— start of SOURCE —
Speeding up puppet runs by using checksums when running execs

Posted on vr 20 maart 2015 in software

During my integration work for a client, I was running third party puppet code to integrate automatically deployed application containers with the third party deployment tool (the deployit / XL Deploy module for puppet)

This module was written to run an exec for three different actions per container, all resulting in running Jython code in a local Java JVM. It would result in a couple of API / REST calls on the central deployment server to register this particular container.

Running this code every 30 minutes on 40+ hosts was dead slow and it was pounding the central server receiving the calls. Al while the properties being transferred had not changed and did not need any resending. Ugh 🙁

Kinda hoping that the vendor would come up with something smart, this situation was there for some time. But about a week ago I found the time to create an alternative. Instead of using the third party module, I wrote a shell scripts that parses a puppet managed properties file.
— end of SOURCE —
» WRITTEN TASKS
(a) Convert the listing, from its first line through the line that contains "Set angle to", into a JSON list of strings with one string per line, leaving out blank lines.
(b) Carry on the puppet post from the point where it ends.
The puppet post above and the listing that comes after it are unrelated material.
— start of INFORMATION GIVEN —
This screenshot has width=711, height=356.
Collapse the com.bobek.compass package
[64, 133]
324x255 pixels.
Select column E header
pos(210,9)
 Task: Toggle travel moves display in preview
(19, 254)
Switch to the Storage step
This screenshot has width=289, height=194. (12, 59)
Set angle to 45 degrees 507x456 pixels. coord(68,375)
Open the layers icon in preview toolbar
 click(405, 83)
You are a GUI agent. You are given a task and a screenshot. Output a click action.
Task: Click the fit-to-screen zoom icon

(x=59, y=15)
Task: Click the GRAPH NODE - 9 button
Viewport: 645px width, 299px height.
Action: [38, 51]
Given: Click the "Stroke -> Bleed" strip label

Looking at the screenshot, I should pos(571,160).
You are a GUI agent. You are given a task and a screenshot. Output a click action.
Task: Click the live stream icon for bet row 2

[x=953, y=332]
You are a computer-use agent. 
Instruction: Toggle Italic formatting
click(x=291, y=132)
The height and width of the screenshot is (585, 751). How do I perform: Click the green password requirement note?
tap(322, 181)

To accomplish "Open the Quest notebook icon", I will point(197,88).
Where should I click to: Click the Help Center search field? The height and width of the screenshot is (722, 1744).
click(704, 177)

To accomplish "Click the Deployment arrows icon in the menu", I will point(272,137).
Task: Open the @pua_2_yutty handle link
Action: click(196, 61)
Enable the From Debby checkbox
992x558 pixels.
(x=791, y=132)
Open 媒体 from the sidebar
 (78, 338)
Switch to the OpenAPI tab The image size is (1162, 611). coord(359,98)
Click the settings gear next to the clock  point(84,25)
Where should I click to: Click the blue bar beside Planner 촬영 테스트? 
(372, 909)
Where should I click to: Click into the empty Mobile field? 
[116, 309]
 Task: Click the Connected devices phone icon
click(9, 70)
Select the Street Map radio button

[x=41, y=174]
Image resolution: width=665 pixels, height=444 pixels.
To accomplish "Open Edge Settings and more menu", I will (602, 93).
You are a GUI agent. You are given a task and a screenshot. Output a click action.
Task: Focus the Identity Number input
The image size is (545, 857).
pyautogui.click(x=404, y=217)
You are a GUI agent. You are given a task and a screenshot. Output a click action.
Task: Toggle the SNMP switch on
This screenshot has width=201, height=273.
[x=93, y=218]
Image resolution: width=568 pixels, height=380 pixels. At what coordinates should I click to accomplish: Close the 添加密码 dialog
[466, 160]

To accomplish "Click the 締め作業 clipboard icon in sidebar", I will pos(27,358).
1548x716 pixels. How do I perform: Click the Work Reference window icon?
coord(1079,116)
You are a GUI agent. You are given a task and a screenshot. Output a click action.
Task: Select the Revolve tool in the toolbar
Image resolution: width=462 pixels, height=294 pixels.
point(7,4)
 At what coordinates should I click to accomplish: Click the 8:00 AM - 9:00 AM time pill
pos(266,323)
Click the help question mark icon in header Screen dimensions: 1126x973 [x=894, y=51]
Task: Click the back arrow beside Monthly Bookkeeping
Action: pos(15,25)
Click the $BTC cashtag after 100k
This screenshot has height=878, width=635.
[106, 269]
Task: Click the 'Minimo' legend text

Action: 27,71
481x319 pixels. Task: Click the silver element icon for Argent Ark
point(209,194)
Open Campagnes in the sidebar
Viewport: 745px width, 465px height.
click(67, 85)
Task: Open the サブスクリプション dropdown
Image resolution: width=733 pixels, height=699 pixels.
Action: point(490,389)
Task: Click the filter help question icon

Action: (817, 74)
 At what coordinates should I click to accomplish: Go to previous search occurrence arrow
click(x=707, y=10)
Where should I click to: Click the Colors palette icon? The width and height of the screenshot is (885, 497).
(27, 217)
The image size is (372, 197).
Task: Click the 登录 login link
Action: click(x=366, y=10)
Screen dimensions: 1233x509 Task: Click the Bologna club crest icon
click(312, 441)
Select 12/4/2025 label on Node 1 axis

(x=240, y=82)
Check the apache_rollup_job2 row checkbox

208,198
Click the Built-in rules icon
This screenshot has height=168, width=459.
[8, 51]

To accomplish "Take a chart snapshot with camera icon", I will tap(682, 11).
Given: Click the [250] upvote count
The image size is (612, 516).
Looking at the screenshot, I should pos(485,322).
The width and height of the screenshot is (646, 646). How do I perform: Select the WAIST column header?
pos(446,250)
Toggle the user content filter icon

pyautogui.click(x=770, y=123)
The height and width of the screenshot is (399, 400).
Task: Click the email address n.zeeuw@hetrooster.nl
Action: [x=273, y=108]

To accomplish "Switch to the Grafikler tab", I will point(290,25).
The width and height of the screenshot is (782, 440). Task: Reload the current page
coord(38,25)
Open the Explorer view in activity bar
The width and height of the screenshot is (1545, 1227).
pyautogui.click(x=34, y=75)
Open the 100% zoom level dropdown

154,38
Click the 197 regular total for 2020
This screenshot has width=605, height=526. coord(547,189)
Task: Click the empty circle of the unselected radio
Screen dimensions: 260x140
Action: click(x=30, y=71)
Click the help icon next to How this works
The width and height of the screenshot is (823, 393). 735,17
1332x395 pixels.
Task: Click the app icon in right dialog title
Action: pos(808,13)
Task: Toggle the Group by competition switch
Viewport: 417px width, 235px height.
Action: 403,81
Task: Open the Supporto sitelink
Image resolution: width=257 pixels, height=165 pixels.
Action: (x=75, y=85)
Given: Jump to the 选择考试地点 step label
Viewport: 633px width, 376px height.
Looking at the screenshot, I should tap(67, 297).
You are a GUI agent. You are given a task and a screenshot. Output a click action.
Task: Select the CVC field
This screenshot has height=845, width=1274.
— end of INFORMATION GIVEN —
» TASK ANSWERS
(a)
[
  "This screenshot has width=711, height=356.",
  "Collapse the com.bobek.compass package",
  "[64, 133]",
  "324x255 pixels.",
  "Select column E header",
  "pos(210,9)",
  " Task: Toggle travel moves display in preview",
  "(19, 254)",
  "Switch to the Storage step",
  "This screenshot has width=289, height=194. (12, 59)",
  "Set angle to 45 degrees 507x456 pixels. coord(68,375)"
]

(b)
The script starts by reading all the properties and checksumming the concatenated result. If the sha256 sum has not c hanged since the last run, the script ends there. If there is no old checksum or the checksum does not match, the original Jython running in a JVM doing a rest call thing is run.

Before I started writing this alternative, puppet runs would easily run for minutes and minutes, waiting for the execs to finish. Now, with the central server offloaded, the typical puppet run is reduced to 80 seconds when running the execs and 29 seconds when the checksums matches.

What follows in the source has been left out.